クリスパー・キャス9はどのように作られたのか?

 さて、このような画期的なゲノム編集技術の一つであるクリスパー・キャス9(ナイン)は、どのようにして作られたのだろうか。

 地球上は生物で満ちている。その生物の中で一番多いのは、私たちのように大きい生物ではなく、細菌のように小さい生物だ。そして、細菌よりもさらに多いのが(通常は生物とされない)ウイルスである。

 だから、地球上はウイルスや細菌で満ちている。その大部分は私たちに害をなすことはないし、中には私たちに有益なものさえいる。とはいえ、一部のウイルスや細菌は、私たちに病気を引き起こす病原体である。そのため、ウイルスや細菌の印象は、あまりよくないのだろう。

 その、ウイルスと細菌だが、両者はかなり異なるものである。ウイルスはタンパク質やDNA(あるいはRNA)でできた粒子である。それ自身では増えることができないが、細胞の力を借りれば、自分の複製を作って増えることができる。

 ちなみにDNAやRNAは、ヌクレオチドという物質が一列にたくさんつながった分子である。すべての生物は遺伝情報をDNAに蓄えており、RNAはその情報からタンパク質を作るときの仲立ちなどの役割を果たしている。

 いっぽう、細菌は生物である。細胞でできており、細胞分裂をして増えることができる。そういう意味では、細菌は、ウイルスよりも私たちヒトに近い。細菌も私たちも細胞でできた生物だからだ。ウイルスは細胞でできていないし、通常は生物とされない。

 生物であるためには、1) 膜で囲まれていること、2) 物質やエネルギーの流れである代謝があること、3) 複製を作ること、の3つが必要だが、ウイルスには2と3が欠けている(膜があるウイルスはいる)。
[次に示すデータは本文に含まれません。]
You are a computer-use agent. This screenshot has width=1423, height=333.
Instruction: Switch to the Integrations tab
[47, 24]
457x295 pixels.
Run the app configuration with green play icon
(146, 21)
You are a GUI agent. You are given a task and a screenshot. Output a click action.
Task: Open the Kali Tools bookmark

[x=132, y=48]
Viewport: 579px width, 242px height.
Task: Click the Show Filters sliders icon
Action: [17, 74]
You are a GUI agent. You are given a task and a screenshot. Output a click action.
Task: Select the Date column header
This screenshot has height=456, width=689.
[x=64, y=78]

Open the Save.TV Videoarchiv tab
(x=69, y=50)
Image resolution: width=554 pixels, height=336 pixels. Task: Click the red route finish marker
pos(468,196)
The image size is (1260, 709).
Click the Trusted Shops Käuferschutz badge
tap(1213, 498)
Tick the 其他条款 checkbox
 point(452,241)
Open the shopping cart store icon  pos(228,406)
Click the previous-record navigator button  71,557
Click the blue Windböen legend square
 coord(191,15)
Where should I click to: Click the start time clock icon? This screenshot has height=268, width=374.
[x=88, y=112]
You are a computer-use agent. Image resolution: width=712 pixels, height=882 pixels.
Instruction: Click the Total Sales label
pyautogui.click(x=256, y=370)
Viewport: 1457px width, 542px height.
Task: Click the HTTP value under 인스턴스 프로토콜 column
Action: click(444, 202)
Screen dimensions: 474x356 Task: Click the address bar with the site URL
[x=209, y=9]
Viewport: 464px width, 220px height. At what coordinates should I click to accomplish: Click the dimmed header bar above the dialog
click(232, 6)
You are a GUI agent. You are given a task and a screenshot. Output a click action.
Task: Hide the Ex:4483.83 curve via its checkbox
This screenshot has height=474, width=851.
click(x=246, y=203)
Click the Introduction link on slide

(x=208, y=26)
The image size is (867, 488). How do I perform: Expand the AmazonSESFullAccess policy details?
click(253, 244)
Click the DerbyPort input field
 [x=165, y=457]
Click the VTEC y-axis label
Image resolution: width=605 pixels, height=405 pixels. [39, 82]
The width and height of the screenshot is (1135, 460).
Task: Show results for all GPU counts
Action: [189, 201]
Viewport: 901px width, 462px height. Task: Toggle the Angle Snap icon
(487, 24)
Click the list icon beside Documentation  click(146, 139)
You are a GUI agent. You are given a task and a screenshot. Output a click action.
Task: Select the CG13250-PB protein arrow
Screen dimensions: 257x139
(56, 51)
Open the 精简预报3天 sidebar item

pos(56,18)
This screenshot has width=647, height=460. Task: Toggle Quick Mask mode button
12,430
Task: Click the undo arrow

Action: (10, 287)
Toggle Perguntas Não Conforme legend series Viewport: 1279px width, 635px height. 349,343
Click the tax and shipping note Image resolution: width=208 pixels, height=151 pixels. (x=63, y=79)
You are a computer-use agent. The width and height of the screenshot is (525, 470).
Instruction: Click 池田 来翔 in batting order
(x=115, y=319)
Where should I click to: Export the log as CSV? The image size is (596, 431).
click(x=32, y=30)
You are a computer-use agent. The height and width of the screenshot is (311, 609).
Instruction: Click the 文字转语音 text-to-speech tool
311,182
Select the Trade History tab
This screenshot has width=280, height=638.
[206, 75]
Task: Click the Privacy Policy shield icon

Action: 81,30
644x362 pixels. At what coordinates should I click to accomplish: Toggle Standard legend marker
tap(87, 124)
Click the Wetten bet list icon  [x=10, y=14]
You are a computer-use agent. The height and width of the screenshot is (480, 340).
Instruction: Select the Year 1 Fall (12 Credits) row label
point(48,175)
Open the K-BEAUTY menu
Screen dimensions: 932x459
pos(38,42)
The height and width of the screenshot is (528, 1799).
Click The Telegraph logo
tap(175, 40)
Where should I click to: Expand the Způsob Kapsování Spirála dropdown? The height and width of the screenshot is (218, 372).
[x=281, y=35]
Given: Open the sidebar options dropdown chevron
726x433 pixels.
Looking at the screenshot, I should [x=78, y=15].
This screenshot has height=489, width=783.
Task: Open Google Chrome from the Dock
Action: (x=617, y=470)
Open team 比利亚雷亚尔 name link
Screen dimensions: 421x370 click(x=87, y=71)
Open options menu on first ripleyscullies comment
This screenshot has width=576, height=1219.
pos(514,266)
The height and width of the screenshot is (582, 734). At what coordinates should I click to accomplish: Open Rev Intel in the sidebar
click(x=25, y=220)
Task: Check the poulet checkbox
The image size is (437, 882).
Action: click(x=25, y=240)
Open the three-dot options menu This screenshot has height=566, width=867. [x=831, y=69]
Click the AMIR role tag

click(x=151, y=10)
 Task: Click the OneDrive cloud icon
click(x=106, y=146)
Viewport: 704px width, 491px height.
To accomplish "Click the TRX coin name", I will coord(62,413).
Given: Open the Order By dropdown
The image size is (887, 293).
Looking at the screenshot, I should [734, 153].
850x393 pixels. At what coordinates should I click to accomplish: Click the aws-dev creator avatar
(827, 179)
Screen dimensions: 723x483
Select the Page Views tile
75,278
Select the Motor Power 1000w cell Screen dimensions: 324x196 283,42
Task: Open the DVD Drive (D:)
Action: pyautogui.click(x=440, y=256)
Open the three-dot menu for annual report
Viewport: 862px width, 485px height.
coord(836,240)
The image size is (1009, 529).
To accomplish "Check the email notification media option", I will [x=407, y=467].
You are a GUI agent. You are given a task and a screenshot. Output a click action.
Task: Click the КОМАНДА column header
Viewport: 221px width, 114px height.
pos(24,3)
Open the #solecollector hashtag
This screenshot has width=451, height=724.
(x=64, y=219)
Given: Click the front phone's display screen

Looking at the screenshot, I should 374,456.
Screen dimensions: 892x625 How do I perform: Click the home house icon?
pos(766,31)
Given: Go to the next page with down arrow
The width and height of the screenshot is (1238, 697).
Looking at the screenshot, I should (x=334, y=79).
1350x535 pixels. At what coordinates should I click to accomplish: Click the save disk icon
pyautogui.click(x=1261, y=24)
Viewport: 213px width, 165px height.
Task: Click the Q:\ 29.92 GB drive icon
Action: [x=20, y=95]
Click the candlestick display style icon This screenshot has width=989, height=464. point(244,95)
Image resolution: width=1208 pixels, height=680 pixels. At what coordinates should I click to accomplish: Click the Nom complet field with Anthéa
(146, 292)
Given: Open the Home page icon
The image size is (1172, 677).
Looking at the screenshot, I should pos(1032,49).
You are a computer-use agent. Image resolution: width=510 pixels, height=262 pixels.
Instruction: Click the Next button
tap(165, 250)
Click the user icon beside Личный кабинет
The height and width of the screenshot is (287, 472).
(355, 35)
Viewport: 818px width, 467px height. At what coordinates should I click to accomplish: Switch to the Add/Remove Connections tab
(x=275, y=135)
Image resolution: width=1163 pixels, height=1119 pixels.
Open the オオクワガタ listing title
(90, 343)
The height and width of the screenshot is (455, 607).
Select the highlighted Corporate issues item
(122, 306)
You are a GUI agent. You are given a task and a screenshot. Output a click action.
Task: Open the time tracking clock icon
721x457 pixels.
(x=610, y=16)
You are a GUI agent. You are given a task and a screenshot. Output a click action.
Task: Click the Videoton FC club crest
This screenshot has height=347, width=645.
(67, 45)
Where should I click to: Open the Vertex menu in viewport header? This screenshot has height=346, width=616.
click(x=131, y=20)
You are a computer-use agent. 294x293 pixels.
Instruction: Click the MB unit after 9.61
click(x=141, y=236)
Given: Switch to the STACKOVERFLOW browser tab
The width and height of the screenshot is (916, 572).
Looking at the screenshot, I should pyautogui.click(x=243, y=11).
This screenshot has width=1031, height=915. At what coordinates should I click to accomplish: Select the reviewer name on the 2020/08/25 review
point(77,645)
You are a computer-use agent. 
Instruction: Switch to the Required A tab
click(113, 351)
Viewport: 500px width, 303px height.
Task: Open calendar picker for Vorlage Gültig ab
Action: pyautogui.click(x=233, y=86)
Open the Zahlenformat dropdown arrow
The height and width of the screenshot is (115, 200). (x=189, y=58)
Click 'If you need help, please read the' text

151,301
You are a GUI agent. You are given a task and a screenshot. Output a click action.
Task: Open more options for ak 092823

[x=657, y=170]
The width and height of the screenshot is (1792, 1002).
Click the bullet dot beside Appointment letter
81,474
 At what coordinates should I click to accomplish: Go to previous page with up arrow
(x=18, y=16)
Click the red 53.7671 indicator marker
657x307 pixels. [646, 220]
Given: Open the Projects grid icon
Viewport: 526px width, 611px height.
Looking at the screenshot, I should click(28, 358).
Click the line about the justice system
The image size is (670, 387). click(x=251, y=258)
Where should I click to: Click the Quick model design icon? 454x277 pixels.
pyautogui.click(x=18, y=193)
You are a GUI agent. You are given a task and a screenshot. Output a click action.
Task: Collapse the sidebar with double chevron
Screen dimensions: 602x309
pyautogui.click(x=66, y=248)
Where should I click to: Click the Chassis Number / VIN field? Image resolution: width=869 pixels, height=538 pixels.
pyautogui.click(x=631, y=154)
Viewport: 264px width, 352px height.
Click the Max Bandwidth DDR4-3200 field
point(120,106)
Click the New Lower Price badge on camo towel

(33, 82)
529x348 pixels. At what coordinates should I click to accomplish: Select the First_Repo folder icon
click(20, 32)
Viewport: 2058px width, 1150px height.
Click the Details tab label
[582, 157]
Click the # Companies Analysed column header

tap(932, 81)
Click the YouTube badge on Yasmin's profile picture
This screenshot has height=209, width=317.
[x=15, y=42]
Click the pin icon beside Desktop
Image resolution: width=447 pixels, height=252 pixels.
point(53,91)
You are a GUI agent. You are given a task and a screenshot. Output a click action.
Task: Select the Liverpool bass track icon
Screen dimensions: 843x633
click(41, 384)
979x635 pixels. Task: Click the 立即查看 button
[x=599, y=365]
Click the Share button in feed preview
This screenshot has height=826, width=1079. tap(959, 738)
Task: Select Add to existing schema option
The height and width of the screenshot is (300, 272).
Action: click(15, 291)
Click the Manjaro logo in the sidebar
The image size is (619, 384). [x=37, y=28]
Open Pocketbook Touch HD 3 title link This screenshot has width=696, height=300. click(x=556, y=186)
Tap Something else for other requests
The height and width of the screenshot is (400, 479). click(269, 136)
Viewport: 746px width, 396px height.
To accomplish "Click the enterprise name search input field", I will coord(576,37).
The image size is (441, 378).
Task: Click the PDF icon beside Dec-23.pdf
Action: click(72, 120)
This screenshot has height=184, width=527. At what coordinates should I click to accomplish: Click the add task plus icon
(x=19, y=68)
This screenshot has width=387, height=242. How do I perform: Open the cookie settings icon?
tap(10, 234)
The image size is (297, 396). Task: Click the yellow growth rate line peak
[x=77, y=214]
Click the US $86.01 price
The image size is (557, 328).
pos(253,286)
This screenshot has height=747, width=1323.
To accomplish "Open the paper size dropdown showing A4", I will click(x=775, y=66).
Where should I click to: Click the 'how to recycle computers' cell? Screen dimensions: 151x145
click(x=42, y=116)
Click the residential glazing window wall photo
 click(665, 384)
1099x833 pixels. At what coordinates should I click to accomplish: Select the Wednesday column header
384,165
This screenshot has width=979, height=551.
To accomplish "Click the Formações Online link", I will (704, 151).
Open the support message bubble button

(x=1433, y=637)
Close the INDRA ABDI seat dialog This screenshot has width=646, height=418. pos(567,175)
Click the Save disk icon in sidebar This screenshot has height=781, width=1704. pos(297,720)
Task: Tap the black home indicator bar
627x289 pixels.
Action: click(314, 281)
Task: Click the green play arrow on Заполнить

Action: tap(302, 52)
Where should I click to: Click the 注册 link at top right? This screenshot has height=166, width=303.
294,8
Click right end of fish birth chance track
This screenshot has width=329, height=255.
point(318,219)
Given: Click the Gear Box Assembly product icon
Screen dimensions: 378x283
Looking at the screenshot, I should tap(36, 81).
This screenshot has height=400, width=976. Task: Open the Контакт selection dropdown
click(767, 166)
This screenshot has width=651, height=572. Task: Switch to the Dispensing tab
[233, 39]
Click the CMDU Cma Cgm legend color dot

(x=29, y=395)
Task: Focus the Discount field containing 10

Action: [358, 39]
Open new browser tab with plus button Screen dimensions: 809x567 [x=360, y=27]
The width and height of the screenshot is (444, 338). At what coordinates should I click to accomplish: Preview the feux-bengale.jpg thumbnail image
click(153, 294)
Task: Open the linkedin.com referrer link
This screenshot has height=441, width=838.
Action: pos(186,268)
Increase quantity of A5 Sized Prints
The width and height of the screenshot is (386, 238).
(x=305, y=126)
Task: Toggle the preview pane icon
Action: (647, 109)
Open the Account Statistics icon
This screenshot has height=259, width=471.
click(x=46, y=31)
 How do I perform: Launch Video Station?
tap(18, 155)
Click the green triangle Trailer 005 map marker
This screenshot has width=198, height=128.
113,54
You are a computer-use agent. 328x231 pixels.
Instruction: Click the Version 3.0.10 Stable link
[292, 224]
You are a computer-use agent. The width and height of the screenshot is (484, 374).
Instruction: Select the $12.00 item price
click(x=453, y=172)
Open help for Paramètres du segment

 そのため、ウイルスは細胞の力を借りるために、細胞に感染する。そして、細菌は細胞でできている。だからウイルスは、細菌にとっても病原体である。ウイルスは私たちにも感染するが、細菌にも感染するのだ。この、細菌に感染するウイルスのことを、バクテリオファージ(あるいは単にファージ)という。

 ファージに感染した細菌は、最悪の場合、細胞内のシステムを乗っ取られてしまう。そして細胞内でファージをたくさん作らされた挙句に、細胞は壊されて、たくさんのファージが外へ出てくるのである。

 ファージは細菌より小さくて、地球上のいたるところに存在する。地球上には細菌もたくさんいるけれど、数でいったらファージの方がずっと多い。このファージが細菌を殺す力は強力で、もの凄い数の細菌が集まったコロニーも、たった1個のファージを加えただけで、数時間もあれば全滅してしまう。

 ある試算では、ファージの感染によって、毎日すべての細菌の約40パーセントが死んでいるという。もしそれが正しければ、細菌にとってのファージは、人類にとっての新型コロナウイルス感染症やスペイン風邪をはるかにしのぐ脅威といってよいだろう。

 もちろん細菌の側も、ファージの感染に対して何もしなかったわけではない。細菌はファージに感染しても死なないように、いくつかの防御システムを進化させた。その一つが「クリスパー・キャス」システムで、細菌の免疫システムである。細菌が過去に感染したファージに再び感染した場合は、このシステムによって、そのファージのDNAを分解することができる。そのため、同じ種類のファージに感染しても、細菌が死ぬことはほとんどないのである。